Expect a slowdown but also further growth
Management said to expect sales and comps to be "slightly positive" in 2022. It's guiding for margins to stay flat with 2021 levels, which were lower than 2020 levels due to higher costs and supply-chain investment. It also expects net income to post low growth. Wall Street is expecting $153.6 billion in 2022 revenue, or a 1.6% increase from 2021, and $16.25 in earnings per share (EPS) for 2022, ahead of $15.53 in 2021.
The company posted record sales in 2021 and expects to outdo that in 2022, and management said its goal is to grow to $200 million in sales over time. It sees a $900 billion market opportunity in North America, and between this opportunity and the company's efficient business practices, that looks highly acheivable. The housing market is still hot, and it's expected to keep surging in 2022, supporting a bigger market for Home Depot.

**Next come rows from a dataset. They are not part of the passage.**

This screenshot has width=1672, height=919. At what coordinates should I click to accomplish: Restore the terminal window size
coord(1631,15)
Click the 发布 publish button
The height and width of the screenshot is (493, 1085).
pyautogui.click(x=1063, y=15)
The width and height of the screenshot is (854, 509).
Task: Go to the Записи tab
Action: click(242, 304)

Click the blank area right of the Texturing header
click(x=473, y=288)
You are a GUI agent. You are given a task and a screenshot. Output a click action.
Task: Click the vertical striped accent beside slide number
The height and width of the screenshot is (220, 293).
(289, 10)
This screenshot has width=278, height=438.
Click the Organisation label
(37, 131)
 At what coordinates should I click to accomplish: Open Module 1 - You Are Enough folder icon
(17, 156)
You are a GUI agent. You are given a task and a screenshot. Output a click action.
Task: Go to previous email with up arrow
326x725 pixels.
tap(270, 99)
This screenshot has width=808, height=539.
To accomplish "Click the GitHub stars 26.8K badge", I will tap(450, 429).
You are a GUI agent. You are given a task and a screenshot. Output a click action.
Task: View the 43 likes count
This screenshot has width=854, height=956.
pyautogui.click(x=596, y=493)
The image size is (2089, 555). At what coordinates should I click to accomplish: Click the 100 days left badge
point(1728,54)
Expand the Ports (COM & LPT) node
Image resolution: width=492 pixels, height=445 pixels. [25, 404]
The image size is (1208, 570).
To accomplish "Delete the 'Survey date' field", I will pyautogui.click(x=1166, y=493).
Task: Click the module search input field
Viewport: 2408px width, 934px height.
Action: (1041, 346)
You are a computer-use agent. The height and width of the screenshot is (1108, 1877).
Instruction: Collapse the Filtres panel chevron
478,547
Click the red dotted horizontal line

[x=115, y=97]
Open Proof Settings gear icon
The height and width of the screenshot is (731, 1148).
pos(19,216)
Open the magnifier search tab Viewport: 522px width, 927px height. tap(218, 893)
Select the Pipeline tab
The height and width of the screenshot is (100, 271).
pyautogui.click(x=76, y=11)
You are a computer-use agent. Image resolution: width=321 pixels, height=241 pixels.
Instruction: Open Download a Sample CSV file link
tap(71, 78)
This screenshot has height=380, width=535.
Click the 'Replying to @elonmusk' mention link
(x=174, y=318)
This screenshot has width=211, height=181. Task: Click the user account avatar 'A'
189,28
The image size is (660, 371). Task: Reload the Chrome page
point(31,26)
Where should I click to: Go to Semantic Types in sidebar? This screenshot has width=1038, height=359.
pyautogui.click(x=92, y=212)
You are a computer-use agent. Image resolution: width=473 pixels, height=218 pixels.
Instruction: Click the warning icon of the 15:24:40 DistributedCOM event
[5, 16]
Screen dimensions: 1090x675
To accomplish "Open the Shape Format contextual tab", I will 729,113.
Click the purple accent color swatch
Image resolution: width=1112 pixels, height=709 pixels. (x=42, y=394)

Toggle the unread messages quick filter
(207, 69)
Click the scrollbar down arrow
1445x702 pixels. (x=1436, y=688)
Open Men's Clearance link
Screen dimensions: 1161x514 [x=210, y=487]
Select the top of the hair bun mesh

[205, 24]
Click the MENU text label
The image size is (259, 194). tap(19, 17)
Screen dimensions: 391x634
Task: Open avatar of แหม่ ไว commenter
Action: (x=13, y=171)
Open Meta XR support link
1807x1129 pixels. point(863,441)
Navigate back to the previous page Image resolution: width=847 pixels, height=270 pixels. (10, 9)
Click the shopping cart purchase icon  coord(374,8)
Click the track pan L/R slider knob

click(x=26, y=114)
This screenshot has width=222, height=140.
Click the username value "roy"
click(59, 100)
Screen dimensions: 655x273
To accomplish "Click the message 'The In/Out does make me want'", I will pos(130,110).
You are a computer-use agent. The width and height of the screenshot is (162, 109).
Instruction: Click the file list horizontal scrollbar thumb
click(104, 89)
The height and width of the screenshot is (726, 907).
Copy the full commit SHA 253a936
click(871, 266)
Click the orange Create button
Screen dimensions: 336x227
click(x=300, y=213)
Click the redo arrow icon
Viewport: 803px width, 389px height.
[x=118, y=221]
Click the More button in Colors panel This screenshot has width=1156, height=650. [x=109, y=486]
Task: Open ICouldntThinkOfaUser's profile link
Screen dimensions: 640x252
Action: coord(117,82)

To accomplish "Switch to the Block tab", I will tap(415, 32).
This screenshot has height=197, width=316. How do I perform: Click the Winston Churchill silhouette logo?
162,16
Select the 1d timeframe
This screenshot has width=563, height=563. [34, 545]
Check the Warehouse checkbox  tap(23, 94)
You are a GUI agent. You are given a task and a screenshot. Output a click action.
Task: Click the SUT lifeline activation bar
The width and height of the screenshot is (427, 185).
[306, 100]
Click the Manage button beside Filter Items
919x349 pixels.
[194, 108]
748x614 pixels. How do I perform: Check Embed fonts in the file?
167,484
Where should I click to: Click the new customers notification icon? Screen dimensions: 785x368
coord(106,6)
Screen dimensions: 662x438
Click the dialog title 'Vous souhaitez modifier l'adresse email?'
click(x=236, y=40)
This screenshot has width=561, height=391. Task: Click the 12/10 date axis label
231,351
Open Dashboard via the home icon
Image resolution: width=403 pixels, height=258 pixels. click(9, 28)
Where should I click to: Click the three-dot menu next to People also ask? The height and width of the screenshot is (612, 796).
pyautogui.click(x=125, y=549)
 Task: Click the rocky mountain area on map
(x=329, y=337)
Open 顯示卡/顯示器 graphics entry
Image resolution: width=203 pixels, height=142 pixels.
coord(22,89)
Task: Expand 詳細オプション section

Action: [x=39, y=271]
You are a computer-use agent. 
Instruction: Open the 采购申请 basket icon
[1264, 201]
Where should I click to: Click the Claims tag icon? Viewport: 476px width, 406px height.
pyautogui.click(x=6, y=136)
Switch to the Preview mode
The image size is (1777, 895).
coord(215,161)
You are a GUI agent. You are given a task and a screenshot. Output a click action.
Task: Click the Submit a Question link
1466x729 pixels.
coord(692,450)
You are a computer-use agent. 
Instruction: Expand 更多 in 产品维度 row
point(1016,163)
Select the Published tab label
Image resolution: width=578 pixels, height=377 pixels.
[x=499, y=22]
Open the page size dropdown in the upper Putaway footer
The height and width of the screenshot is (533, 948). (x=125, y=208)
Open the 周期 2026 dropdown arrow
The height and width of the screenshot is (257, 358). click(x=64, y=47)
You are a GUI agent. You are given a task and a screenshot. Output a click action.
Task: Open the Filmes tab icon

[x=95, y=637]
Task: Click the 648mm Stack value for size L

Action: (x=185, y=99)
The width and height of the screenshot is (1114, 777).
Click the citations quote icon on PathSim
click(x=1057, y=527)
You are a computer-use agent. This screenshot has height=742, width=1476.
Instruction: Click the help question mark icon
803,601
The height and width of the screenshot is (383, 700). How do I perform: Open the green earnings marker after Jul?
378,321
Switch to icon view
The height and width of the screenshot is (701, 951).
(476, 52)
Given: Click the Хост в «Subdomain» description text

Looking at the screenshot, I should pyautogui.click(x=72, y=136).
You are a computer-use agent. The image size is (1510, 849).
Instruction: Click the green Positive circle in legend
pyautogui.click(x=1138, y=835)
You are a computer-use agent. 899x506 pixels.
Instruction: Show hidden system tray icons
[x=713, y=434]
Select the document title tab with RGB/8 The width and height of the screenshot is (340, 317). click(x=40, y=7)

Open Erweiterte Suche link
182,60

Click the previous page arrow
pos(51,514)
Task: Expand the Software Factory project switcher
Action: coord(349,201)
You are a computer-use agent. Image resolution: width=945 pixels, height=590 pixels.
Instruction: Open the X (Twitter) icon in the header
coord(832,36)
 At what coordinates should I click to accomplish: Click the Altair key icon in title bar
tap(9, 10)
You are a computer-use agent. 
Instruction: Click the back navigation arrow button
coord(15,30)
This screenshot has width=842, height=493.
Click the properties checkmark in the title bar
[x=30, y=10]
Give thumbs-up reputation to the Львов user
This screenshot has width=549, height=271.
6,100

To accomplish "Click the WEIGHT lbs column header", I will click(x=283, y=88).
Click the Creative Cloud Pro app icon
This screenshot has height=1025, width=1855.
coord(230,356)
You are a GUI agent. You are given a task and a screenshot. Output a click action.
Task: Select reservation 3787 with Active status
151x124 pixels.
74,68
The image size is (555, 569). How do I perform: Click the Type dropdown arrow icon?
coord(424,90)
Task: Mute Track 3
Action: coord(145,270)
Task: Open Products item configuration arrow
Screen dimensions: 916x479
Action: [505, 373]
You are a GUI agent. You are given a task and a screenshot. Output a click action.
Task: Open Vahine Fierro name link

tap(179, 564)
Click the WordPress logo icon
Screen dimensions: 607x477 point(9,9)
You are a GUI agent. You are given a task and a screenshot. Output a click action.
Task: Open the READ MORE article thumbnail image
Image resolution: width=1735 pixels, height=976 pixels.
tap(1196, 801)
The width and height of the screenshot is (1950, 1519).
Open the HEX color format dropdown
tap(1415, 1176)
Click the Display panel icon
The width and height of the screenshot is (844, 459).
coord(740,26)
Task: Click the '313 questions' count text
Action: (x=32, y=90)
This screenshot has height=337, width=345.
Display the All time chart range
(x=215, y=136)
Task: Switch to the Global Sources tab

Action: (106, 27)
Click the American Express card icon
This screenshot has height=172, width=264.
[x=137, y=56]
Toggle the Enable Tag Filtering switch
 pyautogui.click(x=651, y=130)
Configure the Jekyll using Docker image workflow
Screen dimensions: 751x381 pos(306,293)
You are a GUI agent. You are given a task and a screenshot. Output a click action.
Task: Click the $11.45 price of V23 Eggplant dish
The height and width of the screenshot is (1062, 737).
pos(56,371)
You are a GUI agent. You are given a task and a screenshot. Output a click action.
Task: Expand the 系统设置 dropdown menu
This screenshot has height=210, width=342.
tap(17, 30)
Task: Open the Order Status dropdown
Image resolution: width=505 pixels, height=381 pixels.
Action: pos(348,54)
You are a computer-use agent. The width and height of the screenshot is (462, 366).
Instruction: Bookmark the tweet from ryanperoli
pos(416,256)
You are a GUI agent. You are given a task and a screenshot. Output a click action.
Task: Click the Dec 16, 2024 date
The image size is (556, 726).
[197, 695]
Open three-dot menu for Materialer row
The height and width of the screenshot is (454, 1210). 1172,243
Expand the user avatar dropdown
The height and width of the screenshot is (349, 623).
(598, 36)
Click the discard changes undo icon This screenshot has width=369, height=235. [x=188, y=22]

Several pressures exist going into 2022 in the form of continued supply-chain logjams and inflation, and Home Depot is responding with price raises where necessary. It's also heavily investing in its own supply distribution network and omnichannel shopping features. It renovated several hundred stores in 2021 with its GSR (or "get stores right") initiative, resulting in record sales per square foot of $605. It plans to renovate several hundred more this year, which could apply short-term pressure for long-term efficiency. Its longer-term goal is to post "best-in-class" operating-profit dollar growth and return on invested capital.
Why Home Depot is a solid long-term pick
Investors weren't thrilled with the earnings outlook and lower margins, and Home Depot stock fell nearly 9% after the fourth-quarter results were released. As for outlook, it's not a surprising forecast, and any growth on top of two past years is a positive sign for where the company is headed.
Home Depot stock has gained 117% over the past five years, outdoing the S&P 500. It's a solid value stock with a clear market opportunity, efficient capital usage, and a strong dividend. Slowing growth shouldn't scare investors, and now is an excellent time for new investors to buy shares on the dip.